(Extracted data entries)
◇ ◇ ◇
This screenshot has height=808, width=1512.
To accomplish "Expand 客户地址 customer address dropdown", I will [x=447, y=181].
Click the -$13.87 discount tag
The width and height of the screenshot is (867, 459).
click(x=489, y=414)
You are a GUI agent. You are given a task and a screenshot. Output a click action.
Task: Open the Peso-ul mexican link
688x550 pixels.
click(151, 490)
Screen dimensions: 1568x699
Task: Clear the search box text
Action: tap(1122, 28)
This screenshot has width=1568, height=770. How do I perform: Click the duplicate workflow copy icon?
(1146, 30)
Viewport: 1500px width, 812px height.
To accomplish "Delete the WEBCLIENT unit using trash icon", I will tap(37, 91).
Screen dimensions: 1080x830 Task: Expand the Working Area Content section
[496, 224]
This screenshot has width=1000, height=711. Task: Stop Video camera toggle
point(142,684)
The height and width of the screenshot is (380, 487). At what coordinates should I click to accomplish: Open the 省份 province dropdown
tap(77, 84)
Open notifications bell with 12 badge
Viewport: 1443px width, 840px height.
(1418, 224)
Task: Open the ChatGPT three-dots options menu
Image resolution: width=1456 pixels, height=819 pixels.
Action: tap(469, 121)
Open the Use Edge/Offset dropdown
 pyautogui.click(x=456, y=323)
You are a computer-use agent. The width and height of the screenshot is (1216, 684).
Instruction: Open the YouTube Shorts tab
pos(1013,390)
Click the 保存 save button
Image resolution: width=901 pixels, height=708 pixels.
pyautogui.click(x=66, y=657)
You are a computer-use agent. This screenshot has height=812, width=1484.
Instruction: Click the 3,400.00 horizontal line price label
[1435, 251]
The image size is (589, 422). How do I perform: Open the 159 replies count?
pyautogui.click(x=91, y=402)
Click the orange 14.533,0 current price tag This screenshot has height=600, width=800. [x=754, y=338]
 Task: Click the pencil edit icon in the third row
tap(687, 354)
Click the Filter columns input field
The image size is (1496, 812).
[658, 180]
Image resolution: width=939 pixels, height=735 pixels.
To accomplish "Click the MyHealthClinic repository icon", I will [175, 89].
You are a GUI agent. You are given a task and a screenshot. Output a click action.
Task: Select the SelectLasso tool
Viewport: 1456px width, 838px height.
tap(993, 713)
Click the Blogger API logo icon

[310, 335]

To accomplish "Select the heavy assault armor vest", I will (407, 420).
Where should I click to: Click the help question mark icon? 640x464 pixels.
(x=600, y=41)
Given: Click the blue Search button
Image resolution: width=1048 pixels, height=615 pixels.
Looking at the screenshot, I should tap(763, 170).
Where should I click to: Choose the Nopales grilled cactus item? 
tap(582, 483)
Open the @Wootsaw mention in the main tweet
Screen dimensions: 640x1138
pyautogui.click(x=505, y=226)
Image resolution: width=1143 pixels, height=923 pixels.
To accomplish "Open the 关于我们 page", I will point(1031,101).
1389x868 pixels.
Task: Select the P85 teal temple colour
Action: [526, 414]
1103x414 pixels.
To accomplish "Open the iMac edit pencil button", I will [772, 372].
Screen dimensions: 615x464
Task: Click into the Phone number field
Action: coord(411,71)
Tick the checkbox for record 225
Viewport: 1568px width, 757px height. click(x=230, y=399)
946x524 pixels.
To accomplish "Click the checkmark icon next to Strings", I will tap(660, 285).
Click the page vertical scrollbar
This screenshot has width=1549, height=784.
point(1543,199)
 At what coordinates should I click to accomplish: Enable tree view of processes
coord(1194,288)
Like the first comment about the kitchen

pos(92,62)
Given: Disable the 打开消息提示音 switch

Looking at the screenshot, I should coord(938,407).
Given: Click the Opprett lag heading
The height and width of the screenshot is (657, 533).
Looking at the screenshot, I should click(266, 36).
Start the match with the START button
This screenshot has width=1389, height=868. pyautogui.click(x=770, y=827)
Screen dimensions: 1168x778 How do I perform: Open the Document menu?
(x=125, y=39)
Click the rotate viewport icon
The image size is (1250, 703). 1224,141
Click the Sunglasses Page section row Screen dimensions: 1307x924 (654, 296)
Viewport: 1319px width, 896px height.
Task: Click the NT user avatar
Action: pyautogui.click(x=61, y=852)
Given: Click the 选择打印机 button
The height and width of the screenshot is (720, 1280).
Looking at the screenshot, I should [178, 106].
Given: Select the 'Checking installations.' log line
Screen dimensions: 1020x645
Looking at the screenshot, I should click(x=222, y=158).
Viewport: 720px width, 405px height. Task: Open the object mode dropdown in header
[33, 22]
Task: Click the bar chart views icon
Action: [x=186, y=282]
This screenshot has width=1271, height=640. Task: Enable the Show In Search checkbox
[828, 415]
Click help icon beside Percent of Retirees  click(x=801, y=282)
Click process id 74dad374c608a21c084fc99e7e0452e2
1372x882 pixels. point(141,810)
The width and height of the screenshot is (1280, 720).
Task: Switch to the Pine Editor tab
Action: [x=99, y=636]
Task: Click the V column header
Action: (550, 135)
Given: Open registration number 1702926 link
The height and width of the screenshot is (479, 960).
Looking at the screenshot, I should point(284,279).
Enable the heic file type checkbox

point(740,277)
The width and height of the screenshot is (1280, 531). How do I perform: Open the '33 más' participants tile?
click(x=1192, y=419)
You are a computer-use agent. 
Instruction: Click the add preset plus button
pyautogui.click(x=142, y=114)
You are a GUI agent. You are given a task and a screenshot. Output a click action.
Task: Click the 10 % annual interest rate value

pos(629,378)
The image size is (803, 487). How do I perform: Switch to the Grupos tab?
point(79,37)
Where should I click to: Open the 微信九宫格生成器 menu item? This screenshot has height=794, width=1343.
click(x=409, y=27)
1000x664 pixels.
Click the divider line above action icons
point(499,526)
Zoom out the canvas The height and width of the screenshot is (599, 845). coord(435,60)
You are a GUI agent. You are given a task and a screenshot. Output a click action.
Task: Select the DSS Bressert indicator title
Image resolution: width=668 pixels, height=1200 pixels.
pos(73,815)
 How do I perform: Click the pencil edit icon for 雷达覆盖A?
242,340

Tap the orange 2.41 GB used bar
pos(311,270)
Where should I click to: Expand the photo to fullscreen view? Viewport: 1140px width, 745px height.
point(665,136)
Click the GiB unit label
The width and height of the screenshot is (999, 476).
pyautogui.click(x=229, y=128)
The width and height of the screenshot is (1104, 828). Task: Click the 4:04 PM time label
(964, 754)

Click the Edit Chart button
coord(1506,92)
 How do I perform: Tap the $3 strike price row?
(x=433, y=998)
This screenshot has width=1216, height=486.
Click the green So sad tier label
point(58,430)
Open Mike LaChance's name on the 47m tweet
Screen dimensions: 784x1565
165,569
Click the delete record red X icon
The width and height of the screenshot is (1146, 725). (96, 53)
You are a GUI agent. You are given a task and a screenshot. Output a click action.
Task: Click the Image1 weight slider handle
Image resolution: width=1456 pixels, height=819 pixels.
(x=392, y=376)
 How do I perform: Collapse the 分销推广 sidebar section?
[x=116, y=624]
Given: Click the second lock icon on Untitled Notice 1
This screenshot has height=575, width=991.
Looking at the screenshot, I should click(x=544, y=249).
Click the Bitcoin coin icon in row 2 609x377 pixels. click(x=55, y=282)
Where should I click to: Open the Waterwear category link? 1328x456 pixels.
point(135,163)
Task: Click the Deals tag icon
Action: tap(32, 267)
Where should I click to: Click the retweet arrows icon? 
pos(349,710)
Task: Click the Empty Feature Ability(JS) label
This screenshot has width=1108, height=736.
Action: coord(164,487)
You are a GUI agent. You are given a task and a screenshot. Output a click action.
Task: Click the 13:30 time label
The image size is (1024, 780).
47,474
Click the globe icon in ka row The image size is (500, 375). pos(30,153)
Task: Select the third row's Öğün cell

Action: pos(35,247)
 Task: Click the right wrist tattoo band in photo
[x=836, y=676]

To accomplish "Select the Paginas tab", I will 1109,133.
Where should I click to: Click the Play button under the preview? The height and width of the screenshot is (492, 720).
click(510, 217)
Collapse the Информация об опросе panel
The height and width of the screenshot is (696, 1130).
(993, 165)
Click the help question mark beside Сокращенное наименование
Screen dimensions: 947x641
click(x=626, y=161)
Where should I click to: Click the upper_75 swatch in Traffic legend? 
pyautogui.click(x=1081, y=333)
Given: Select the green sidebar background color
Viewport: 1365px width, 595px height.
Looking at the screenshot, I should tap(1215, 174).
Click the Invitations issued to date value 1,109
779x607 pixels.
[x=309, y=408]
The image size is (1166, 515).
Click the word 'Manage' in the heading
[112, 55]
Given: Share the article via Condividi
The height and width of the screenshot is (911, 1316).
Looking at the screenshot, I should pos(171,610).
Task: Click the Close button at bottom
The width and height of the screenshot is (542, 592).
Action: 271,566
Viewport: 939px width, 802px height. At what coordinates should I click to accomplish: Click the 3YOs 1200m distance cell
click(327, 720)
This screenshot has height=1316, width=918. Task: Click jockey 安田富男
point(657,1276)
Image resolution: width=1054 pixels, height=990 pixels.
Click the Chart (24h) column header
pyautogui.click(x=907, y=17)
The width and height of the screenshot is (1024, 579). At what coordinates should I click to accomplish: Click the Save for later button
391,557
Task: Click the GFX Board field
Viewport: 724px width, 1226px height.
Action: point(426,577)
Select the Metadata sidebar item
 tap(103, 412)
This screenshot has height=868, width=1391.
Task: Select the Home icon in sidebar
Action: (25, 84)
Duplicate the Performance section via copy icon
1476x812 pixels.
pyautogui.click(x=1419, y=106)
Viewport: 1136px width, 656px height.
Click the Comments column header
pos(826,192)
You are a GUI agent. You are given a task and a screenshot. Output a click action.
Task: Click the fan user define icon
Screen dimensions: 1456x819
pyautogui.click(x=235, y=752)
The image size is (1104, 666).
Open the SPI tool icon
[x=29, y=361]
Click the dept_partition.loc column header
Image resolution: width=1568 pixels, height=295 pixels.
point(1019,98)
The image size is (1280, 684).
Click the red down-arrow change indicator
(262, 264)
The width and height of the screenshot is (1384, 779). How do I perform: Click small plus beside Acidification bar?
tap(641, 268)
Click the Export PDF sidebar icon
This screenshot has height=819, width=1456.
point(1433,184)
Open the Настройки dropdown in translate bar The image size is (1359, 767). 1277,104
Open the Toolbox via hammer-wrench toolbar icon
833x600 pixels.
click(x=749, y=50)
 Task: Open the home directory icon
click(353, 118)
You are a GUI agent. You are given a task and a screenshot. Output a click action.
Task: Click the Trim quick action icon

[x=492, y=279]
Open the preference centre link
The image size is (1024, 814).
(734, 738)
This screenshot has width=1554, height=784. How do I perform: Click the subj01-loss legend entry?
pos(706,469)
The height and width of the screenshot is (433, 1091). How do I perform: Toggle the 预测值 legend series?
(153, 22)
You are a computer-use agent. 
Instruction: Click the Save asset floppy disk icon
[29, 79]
◇ ◇ ◇
* _Exercise brief_
Please retype everything from the line containing "You are a computer-use agent. The" down to the line containing "will [175, 89].", keeping every character as it is.

* _Exercise output_
You are a computer-use agent. The width and height of the screenshot is (1216, 684).
Instruction: Open the YouTube Shorts tab
pos(1013,390)
Click the 保存 save button
Image resolution: width=901 pixels, height=708 pixels.
pyautogui.click(x=66, y=657)
You are a computer-use agent. This screenshot has height=812, width=1484.
Instruction: Click the 3,400.00 horizontal line price label
[1435, 251]
The image size is (589, 422). How do I perform: Open the 159 replies count?
pyautogui.click(x=91, y=402)
Click the orange 14.533,0 current price tag This screenshot has height=600, width=800. [x=754, y=338]
 Task: Click the pencil edit icon in the third row
tap(687, 354)
Click the Filter columns input field
The image size is (1496, 812).
[658, 180]
Image resolution: width=939 pixels, height=735 pixels.
To accomplish "Click the MyHealthClinic repository icon", I will [175, 89].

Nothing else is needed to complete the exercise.